How did Henry Singleton take Teledyne from a new company to one of the biggest conglomerates of the twentieth century? What strategies did he use?
Henry Singleton was the co-founder of Teledyne. He founded the industrial conglomerate with a colleague at the age of 43, after working for other similar companies. Teledyne is currently involved in businesses ranging from aerospace electronics to digital imaging.
Find out how Henry Singleton built this company using aggressive growth strategies.
Henry Singleton: Building a Conglomerate
Founder Henry Singleton served as CEO from 1960 to 1986, taking it through three phases with very different activities:
- Rapid expansion of the conglomerate through acquisitions
- Aggressively buying back shares with the company’s free cash flow
- Spinning out its subsidiaries when performance began stagnating
Henry Singleton took advantage of the business dynamics that allowed conglomerates to grow and thrive. In 8 years ending in 1969, he purchased 130 companies in a wide range of industries, including specialty metals and insurance. Most companies were purchased using Teledyne stock.
In 1967, Henry Singleton acquired Vasco Metals and promoted its president (and Singleton’s former roommate at the Naval Academy) George Roberts to president of Teledyne. As with Burke at Capital Cities, Roberts became the operating manager of Teledyne, freeing up Henry Singleton to focus on strategy and capital allocation.
In 1969, Teledyne’s stock began falling in P/E ratio, and acquisition prices began rising. Realizing that Teledyne’s stock would no longer be profitable for acquisitions, he laid off his acquisition team and never made another material acquisition. Instead, they turned their focus to increasing margins at business units. Through the 1970s and 1980s, Teledyne saw remarkably high return on assets of 20% or greater.
This generated remarkable free cash flow, which was used by Henry Singleton’s Teledyne in a series of aggressive share repurchases.
At the time, the conventional wisdom held that repurchases were done only by weak companies that lacked investment opportunities. But given Teledyne’s low P/E ratio and high acquisition prices, Singleton reasoned that the best use of cash was to repurchase shares. Over 12 years, he bought back a staggering 90% of Teledyne’s shares, becoming a pioneer in share repurchases as a financial strategy. As a result of share repurchases, from 1971 to 1984, Teledyne’s earnings per share grew by 40-fold.

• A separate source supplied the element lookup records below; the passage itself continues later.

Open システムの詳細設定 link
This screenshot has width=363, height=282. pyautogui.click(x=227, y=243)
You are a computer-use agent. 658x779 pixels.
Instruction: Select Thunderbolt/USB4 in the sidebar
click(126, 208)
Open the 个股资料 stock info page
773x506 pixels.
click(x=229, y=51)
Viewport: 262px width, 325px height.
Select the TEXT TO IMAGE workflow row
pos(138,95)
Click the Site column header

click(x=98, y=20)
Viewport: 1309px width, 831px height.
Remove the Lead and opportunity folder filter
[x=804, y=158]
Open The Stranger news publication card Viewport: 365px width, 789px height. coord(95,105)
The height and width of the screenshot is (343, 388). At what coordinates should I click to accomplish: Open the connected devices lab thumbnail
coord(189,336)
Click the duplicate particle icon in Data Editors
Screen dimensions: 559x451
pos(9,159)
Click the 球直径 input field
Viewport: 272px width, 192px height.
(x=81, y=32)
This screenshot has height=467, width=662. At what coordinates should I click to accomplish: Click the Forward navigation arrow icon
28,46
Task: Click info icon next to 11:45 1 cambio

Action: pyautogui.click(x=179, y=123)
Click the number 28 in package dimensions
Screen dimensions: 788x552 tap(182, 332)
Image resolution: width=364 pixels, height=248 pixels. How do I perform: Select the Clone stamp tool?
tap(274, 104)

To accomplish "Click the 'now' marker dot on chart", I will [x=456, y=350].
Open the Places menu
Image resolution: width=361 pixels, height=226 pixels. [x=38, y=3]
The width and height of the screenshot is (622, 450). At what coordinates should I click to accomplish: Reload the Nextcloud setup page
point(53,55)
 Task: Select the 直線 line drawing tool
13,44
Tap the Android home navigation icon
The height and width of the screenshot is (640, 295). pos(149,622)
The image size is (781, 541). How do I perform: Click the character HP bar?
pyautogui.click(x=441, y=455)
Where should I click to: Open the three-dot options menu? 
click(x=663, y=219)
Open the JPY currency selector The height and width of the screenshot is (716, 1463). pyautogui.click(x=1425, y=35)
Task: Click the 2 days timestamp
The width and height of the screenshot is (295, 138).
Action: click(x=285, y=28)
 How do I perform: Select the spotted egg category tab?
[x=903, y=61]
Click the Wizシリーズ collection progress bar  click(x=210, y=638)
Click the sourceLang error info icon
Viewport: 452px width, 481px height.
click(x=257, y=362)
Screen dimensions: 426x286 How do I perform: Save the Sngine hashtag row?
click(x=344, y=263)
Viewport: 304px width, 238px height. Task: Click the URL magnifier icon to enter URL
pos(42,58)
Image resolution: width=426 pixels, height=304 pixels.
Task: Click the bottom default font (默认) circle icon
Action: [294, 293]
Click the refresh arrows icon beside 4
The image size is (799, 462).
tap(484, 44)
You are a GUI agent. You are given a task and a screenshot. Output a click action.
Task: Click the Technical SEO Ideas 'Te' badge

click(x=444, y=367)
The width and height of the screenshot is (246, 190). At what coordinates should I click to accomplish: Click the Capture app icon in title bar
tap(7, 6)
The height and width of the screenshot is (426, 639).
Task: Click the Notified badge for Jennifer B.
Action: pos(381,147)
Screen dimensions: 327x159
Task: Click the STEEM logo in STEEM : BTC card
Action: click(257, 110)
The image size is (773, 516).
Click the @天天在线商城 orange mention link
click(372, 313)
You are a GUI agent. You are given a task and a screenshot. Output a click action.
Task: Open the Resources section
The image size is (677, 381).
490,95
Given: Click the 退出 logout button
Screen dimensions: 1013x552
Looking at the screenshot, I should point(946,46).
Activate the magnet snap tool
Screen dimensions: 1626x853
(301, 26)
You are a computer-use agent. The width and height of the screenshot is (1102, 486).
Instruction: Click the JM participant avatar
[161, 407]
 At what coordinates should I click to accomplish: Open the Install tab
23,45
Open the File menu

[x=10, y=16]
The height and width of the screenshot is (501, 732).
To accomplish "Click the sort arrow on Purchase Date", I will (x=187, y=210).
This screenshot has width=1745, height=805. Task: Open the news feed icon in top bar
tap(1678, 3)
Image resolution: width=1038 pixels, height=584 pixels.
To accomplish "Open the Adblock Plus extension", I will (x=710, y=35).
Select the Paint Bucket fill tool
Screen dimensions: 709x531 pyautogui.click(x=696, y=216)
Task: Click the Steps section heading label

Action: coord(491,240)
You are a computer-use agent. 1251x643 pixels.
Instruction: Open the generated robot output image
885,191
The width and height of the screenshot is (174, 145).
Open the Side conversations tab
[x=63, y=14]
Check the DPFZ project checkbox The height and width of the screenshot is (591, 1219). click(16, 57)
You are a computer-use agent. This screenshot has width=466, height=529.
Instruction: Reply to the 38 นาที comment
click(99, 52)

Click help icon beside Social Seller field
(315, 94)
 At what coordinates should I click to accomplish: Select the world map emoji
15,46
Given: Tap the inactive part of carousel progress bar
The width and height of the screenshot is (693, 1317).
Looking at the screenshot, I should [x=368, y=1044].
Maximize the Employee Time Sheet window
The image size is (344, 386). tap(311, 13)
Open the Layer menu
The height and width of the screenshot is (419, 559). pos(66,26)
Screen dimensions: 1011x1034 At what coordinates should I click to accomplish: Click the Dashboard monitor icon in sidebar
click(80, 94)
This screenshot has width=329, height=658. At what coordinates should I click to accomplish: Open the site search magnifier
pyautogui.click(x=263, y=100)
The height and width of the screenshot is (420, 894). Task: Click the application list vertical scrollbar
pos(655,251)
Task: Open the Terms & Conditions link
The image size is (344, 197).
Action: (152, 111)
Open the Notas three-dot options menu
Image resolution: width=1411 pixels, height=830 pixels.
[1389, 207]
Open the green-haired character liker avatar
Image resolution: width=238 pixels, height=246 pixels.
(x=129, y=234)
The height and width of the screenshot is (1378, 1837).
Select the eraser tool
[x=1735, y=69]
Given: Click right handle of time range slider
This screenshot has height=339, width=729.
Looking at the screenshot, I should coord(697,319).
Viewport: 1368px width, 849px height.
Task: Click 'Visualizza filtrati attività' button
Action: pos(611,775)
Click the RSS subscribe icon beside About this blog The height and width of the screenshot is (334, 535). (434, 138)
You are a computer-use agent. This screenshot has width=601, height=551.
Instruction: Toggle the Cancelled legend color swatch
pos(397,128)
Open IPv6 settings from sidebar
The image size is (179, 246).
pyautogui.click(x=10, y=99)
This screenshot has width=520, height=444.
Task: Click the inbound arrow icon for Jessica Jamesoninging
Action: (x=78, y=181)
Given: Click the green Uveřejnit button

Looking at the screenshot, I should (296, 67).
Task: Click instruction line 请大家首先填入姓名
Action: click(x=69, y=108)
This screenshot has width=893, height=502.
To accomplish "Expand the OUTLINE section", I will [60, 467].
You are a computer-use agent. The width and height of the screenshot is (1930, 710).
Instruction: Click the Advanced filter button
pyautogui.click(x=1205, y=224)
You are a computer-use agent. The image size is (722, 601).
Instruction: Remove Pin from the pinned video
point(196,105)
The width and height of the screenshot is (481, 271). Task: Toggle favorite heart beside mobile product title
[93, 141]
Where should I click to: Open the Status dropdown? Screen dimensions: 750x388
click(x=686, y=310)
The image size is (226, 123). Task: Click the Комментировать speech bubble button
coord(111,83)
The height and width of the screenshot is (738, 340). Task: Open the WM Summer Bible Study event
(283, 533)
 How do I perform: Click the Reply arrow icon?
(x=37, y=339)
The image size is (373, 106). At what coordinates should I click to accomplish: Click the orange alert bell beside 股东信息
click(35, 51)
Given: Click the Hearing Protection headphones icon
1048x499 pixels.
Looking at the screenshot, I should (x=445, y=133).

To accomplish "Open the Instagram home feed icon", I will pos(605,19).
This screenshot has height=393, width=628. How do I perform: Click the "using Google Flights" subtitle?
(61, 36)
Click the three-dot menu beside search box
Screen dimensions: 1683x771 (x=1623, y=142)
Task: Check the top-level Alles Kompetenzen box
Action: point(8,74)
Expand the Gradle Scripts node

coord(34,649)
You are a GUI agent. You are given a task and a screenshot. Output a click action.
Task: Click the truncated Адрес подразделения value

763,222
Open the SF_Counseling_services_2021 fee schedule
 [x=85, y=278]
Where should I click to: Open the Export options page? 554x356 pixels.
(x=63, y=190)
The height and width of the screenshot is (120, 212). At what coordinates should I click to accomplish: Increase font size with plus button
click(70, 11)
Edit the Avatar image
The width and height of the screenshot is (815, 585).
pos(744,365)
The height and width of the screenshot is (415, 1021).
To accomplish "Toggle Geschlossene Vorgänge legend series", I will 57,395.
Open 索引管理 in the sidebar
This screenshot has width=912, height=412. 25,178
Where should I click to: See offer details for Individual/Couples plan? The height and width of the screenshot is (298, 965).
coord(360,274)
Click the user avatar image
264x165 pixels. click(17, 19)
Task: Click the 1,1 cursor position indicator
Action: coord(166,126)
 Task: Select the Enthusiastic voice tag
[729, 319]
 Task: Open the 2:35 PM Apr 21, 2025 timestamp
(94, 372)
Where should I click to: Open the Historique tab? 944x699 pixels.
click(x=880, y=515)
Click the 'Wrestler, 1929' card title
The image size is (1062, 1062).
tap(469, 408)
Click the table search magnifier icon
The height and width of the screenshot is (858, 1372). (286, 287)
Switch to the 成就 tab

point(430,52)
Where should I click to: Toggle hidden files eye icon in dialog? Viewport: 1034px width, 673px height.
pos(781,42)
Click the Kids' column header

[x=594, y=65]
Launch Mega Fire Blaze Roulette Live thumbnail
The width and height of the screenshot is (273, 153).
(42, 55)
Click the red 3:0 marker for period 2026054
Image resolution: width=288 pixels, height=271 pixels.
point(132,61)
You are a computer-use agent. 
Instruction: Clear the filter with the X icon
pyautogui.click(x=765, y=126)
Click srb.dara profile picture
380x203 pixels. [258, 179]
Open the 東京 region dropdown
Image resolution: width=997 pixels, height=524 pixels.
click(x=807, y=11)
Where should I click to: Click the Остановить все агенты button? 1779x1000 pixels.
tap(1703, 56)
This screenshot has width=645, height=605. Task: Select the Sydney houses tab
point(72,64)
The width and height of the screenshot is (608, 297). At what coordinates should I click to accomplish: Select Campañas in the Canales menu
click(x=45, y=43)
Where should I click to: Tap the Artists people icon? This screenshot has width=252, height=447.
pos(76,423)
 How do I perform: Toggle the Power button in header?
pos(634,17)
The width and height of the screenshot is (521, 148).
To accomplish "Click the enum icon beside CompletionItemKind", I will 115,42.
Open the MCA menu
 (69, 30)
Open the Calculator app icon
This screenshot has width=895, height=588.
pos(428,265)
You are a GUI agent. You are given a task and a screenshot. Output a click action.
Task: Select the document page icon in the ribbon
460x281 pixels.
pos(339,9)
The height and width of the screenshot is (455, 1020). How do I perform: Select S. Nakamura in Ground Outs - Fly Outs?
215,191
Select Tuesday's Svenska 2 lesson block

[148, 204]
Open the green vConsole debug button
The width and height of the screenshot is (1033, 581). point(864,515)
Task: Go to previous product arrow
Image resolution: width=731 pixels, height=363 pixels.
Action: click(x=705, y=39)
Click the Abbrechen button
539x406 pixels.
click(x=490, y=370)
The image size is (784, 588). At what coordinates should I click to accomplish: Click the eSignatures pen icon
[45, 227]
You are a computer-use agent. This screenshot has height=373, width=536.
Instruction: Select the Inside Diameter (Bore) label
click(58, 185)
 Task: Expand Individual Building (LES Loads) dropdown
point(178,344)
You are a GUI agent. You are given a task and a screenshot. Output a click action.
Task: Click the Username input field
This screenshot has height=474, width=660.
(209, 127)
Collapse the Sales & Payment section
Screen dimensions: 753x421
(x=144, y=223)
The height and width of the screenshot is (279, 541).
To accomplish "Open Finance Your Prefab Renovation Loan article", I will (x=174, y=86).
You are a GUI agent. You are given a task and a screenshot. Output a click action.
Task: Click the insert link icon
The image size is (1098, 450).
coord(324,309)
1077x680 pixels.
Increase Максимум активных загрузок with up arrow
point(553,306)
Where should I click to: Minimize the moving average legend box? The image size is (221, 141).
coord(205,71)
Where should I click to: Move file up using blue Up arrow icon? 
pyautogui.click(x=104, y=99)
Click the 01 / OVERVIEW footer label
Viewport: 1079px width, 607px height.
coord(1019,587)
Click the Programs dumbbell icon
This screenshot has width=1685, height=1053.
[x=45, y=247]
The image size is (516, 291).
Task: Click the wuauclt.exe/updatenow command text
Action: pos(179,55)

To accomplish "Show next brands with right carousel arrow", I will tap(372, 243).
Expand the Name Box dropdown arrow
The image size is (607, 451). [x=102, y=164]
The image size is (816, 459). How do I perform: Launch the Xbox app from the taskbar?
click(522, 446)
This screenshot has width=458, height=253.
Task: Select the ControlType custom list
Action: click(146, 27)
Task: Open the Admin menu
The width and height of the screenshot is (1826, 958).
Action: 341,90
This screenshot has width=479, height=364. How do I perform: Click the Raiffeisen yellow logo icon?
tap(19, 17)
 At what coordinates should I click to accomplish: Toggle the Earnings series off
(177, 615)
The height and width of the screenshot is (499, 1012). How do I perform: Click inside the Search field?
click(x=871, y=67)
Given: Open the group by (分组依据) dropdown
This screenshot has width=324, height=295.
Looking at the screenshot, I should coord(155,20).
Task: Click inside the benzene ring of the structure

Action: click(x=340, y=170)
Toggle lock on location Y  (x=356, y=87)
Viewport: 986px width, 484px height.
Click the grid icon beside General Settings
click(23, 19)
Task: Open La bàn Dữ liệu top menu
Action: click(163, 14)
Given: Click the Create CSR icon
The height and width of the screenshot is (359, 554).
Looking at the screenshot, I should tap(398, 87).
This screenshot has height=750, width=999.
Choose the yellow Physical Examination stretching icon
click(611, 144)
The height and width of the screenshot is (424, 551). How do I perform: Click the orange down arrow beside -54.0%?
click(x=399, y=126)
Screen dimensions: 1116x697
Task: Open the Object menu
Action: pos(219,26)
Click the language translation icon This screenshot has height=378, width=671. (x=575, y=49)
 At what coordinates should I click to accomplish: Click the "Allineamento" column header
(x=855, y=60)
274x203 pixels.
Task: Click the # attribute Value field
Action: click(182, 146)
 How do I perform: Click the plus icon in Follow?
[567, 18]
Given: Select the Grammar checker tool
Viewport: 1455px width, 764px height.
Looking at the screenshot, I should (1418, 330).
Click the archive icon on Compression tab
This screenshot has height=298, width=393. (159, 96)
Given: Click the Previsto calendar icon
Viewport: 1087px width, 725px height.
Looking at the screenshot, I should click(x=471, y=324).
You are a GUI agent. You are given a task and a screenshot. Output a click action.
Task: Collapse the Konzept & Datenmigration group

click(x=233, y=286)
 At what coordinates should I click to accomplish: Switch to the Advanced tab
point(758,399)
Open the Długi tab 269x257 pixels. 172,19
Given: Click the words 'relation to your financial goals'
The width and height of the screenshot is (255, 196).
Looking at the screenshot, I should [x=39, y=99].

Henry Singleton chose his acquired companies deliberately. Like Murphy at Capital Cities, Singleton had a financial benchmark for acquisitions—never paying more than 12 times earnings, and often paying single digit-multiples. In comparison, Teledyne’s stock price ranged from 20 to 50 times earnings, thus making many acquisitions a great deal.
Henry Singleton also chose to focus on companies that were profitable, growing, and in leading market positions. They were often in niche markets. He avoided acquiring struggling turnaround companies, a common target of other conglomerates at the time.
Henry Singleton’s share buybacks were in a class of its own in its level of aggression. Over 12 years, he bought back a staggering 90% of Teledyne’s shares, at one point buying over 20% in a single tender offer. He acted deliberately at opportune times, when Teledyne’s stock price was low; when interest rates were low, he would use debt to buy back stock.
In the era of conglomerates, the idea among many companies was that central headquarters could find large synergies among its subsidiaries. Thus, they employed armies of executives to conduct planning and strategy.
In contrast, Teledyne’s headquarters had fewer than 50 people, while its company employed over 40,000.
They even had a small board, featuring just 6 directors, including Henry Singleton.
Focus on Margins
Internally, the key metric was the Teledyne return, an average of cash flow and net income. For each business unit, this metric determined the general manager’s bonus compensation. Focusing on this internal metric helped Teledyne achieve best-in-class profitability and cash flow, which fueled their growth.
With Henry Singleton, Teledyne grew. He ensured the company’s growth by employing several strategies you see with other outsider CEOs: he kept decision making power limited to a few people, and participated in stock buybacks that let the company maintain ownership and grow profits.